== THE PROBLEM ==
From the material beneath, pull every line with the word "panel".

== SUPPLIED RECORDS ==

=-=-=-=-=

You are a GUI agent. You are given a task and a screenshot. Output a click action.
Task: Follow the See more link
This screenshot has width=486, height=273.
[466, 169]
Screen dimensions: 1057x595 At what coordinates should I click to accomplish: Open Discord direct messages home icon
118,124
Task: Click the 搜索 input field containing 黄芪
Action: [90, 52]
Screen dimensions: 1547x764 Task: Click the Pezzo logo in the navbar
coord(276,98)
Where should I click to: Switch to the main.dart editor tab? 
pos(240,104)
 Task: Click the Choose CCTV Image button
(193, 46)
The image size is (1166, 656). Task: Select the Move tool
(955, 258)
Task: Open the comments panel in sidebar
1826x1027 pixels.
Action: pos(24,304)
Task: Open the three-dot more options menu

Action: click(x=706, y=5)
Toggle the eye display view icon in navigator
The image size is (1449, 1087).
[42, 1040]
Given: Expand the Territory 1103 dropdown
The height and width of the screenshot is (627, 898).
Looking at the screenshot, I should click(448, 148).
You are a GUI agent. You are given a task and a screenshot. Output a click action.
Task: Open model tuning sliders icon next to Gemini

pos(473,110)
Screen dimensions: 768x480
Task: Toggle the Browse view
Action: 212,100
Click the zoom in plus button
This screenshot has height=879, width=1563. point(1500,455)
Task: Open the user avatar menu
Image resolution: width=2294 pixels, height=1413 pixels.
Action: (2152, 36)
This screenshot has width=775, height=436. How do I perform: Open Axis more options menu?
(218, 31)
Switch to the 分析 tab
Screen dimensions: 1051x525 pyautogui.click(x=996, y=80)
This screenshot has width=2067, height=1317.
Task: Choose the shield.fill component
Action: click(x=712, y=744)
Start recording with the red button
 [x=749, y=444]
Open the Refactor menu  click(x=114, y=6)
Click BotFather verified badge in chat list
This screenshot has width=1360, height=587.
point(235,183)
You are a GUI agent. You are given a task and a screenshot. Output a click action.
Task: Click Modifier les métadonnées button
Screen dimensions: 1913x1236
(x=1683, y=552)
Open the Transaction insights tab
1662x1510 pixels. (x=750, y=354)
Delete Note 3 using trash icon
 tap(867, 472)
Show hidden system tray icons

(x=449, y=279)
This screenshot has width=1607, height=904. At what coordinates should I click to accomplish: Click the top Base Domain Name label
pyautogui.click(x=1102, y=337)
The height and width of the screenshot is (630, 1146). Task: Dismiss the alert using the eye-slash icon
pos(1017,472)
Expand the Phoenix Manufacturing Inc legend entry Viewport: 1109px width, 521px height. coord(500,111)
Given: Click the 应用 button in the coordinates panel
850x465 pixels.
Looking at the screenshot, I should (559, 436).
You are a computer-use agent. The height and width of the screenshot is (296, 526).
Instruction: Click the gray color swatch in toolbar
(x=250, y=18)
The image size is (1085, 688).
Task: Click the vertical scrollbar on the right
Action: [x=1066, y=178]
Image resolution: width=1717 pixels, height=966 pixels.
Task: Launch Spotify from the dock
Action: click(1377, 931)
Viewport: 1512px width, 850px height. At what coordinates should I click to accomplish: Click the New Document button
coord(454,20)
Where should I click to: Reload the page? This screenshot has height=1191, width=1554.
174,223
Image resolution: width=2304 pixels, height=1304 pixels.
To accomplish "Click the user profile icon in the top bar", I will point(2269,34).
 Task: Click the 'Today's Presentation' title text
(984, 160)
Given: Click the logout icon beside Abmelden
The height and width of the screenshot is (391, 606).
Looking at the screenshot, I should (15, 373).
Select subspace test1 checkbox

=-=-=-=-=

== EXERCISE ANSWER ==
Task: Open the comments panel in sidebar
Given: Click the 应用 button in the coordinates panel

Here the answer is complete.